Stored items
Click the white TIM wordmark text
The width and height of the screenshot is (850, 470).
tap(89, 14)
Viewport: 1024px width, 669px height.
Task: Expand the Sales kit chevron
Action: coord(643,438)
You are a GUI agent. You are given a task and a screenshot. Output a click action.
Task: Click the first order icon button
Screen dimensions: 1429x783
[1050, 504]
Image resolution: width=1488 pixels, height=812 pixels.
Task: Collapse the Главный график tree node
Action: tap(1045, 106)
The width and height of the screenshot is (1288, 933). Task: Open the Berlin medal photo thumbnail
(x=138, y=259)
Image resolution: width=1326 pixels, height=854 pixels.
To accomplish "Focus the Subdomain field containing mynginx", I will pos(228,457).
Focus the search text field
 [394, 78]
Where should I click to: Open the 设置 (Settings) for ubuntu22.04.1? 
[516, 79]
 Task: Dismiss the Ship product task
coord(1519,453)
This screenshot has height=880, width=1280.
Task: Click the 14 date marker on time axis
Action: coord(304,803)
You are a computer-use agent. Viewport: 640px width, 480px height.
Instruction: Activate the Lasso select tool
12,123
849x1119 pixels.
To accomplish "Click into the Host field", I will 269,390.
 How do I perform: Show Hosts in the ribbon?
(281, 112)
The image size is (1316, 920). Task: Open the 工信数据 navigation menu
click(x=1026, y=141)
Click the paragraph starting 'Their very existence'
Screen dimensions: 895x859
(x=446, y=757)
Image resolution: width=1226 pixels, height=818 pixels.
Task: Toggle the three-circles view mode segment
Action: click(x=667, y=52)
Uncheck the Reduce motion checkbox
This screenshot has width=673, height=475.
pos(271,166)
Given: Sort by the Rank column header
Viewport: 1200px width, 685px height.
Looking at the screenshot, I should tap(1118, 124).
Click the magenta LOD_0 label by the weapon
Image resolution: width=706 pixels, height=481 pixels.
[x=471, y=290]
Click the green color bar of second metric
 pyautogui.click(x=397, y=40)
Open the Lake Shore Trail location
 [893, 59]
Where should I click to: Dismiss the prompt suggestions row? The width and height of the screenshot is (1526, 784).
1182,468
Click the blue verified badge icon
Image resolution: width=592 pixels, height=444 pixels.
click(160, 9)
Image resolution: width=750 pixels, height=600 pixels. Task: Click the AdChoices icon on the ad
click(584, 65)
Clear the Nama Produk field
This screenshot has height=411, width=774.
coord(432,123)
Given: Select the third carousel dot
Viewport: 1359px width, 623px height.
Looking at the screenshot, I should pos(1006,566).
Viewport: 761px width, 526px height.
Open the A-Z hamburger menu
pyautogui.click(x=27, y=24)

> [What to do] Starting with the line that contains "Viewport: 761px width, 526px height.", return each line through the last one of the data above, exactly as written and nothing more.

> [Response box]
Viewport: 761px width, 526px height.
Open the A-Z hamburger menu
pyautogui.click(x=27, y=24)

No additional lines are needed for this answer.